American businessman

Charles Stewart Howard (February 28, 1877 – June 6, 1950) was an American businessman. He made his fortune as an automobile dealer and became a prominent thoroughbred racehorse owner.

==Biography==
Howard was dubbed one of the most successful Buick salesmen of all time. He bought the soon-to-be-famous horse Seabiscuit. According to Laura Hillenbrand's biography of Seabiscuit, Howard's early car dealership in San Francisco was given a boost by the hand of fate; on the day of the 1906 San Francisco earthquake, he was one of the few individuals who had operational vehicles in the city, and was thus able to help the rescue effort significantly.

In 1921, long before he bought Seabiscuit, Charles Howard purchased the 16000 acre Ridgewood Ranch at Willits in Mendocino County. His 15-year-old son, Frankie, died there in 1926 after a truck accident on the property (the elder Howard established the Frank R. Howard Memorial Hospital as a memorial to his son). Used as a secondary residence, by the 1930s Howard had converted part of the ranch into a thoroughbred horse breeding and training center. Although Seabiscuit was the most famous resident at Ridgewood Ranch, Charles Howard owned many horses in his secondary career as a Thoroughbred owner including Kayak II (also Kajak) and Hall of Fame colt Noor, the first of only two horses to defeat two U.S. Triple Crown champions.

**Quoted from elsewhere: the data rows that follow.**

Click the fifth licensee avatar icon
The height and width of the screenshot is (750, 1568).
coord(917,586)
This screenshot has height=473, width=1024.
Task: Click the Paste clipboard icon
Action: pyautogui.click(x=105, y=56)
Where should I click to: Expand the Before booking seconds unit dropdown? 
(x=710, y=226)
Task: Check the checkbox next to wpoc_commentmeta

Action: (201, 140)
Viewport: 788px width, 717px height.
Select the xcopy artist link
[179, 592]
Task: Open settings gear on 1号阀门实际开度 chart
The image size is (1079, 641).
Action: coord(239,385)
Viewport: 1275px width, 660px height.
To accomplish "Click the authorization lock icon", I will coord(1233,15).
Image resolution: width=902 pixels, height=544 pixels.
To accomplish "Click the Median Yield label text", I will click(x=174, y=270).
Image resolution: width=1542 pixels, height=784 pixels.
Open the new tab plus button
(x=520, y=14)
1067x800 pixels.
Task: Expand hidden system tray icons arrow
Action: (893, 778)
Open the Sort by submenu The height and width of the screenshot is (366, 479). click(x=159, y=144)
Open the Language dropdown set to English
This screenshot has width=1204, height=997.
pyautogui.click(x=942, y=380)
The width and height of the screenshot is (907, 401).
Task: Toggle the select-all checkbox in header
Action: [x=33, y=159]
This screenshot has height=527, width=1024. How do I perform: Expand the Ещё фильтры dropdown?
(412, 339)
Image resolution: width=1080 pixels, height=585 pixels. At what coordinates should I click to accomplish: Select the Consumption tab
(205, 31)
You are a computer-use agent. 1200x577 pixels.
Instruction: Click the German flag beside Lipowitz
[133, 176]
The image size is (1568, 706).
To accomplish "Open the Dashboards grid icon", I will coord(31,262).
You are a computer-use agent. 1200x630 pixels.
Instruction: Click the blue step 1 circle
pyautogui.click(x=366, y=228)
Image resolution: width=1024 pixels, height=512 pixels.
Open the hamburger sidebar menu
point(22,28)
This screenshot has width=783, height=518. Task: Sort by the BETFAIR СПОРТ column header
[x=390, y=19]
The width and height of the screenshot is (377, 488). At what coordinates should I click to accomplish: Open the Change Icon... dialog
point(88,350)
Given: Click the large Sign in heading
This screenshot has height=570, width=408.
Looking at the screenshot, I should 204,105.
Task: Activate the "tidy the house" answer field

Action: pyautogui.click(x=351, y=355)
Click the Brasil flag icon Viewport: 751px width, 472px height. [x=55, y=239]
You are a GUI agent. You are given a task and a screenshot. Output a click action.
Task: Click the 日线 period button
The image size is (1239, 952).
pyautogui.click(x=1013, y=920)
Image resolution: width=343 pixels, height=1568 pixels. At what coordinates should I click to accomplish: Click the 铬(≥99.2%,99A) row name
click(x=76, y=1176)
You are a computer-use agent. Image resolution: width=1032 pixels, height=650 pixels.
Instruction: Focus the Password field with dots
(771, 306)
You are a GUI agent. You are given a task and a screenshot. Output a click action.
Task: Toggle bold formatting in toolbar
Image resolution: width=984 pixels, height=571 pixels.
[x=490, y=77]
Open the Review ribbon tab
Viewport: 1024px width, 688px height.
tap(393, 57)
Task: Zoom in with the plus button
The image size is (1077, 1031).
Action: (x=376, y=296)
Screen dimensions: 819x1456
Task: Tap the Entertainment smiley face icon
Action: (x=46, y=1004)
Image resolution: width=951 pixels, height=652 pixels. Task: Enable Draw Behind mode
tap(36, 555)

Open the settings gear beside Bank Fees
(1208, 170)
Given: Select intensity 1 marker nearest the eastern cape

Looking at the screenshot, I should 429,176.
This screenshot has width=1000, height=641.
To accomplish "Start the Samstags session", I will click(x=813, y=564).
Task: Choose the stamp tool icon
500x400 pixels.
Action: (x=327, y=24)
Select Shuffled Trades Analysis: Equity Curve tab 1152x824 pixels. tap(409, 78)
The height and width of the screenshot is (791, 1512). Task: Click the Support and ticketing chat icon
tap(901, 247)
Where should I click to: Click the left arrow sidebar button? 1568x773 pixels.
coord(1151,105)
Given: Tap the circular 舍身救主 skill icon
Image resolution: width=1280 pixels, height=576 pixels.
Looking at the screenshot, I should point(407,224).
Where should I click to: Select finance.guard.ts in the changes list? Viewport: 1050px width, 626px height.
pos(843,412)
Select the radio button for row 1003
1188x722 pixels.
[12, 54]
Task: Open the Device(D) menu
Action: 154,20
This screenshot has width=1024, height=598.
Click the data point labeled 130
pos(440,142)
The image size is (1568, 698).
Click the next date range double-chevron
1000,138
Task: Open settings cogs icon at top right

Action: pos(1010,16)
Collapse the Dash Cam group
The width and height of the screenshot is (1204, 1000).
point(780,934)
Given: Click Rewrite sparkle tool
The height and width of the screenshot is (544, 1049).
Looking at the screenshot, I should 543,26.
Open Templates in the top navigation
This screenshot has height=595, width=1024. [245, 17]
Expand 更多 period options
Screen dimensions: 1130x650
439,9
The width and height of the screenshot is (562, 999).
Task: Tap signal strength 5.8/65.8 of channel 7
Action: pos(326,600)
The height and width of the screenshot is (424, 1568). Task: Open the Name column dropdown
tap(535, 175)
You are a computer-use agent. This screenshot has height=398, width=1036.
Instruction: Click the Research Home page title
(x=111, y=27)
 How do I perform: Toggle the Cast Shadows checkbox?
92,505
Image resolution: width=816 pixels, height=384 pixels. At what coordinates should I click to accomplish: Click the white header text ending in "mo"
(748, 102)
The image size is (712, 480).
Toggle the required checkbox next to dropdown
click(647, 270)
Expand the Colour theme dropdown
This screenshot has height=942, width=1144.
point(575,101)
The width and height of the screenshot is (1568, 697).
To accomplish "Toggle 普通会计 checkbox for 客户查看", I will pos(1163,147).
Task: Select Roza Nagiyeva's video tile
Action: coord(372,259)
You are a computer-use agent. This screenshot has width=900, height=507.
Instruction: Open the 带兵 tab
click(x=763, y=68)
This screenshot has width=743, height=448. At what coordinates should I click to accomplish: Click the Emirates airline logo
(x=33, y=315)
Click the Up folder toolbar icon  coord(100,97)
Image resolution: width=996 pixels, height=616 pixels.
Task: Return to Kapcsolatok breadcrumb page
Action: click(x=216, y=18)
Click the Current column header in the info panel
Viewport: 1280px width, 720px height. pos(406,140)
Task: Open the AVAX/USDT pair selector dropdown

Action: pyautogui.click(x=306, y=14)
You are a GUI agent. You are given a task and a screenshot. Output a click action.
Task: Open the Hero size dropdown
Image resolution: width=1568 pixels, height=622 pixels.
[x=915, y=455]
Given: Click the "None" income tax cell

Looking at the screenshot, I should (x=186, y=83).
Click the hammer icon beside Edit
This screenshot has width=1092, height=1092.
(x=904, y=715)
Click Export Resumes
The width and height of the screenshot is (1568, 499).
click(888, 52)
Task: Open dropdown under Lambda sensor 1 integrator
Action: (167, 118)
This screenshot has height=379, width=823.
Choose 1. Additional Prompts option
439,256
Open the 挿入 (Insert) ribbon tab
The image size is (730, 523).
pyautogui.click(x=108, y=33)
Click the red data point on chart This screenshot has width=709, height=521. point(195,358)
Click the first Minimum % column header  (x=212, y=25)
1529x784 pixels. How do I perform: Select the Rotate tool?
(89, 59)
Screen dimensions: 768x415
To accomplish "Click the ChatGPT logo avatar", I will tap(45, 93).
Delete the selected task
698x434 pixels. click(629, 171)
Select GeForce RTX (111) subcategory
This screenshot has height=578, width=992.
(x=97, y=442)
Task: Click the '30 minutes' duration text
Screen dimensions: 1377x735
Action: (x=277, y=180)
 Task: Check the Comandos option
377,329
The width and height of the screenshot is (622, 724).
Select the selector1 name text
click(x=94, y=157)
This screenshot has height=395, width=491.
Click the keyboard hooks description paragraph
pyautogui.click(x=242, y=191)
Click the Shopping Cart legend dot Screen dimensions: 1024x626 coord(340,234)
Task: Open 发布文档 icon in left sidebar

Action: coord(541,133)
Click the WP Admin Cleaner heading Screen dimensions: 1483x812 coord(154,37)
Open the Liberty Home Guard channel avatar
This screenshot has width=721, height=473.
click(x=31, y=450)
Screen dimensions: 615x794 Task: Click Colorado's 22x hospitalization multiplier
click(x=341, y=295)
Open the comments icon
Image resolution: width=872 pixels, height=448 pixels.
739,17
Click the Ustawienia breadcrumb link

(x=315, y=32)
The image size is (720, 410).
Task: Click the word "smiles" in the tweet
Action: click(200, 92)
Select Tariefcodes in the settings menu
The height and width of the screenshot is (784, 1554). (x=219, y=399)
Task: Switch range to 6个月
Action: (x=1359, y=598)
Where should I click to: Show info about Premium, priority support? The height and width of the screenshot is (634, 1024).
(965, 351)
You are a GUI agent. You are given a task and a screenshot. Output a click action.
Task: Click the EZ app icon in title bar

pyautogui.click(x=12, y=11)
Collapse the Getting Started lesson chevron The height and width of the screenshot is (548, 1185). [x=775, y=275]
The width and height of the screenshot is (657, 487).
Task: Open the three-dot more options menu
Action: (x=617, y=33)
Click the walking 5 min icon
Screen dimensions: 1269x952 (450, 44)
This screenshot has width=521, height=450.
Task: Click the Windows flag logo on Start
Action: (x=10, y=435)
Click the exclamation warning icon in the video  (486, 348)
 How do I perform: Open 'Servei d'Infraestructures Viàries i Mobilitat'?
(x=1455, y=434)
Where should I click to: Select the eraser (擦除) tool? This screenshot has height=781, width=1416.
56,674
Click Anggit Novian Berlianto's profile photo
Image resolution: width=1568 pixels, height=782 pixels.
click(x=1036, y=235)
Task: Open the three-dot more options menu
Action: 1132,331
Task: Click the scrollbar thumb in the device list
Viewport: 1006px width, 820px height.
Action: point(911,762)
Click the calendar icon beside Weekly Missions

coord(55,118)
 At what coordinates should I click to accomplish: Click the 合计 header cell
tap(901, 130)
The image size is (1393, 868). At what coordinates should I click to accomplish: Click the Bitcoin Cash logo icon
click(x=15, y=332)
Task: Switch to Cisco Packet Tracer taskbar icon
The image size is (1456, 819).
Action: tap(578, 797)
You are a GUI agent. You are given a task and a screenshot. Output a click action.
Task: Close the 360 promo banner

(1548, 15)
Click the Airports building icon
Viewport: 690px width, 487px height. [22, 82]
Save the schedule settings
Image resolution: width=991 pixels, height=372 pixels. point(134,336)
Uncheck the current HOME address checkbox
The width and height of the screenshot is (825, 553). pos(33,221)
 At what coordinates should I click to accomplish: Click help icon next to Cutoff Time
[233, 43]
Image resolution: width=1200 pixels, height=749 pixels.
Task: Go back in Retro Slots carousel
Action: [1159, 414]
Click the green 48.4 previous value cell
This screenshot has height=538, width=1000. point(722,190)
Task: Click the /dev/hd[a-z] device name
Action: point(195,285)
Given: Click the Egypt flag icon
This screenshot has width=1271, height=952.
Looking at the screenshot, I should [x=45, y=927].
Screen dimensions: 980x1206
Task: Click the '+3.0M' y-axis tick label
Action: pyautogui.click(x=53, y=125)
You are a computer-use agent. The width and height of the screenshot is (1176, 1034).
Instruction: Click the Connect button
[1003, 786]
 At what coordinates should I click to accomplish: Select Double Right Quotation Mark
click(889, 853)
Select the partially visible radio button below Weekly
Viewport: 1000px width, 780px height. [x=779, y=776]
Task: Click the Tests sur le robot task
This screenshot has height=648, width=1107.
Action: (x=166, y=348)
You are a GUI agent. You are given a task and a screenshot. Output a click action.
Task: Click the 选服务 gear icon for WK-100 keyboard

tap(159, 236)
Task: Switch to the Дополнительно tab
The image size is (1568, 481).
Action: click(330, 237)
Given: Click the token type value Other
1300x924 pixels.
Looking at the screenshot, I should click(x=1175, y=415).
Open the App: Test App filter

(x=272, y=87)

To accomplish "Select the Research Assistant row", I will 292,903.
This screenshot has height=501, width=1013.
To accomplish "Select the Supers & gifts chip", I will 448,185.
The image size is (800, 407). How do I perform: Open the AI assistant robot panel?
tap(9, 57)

In the early 1930s, Howard was involved in a series of legal disputes with Edmond Herrscher, the divorce attorney who had represented his former wife, Fannie May Howard, in their divorce proceedings. Herrscher had secured Fannie May a divorce settlement of approximately $2.5 million in 1932, and then married her eleven days later. Howard and Fannie May also contested control of the substantial trust fund established for their teenage son, Robert, with the court ruling in Fannie May's favor.

During his marriage to Fannie May, Howard began a relationship with Marcela Zabala who was 27 years his junior, and they married in 1932. Zabala was the sister of Anita Zabala Howard, the wife of his son, Lindsay C. Howard.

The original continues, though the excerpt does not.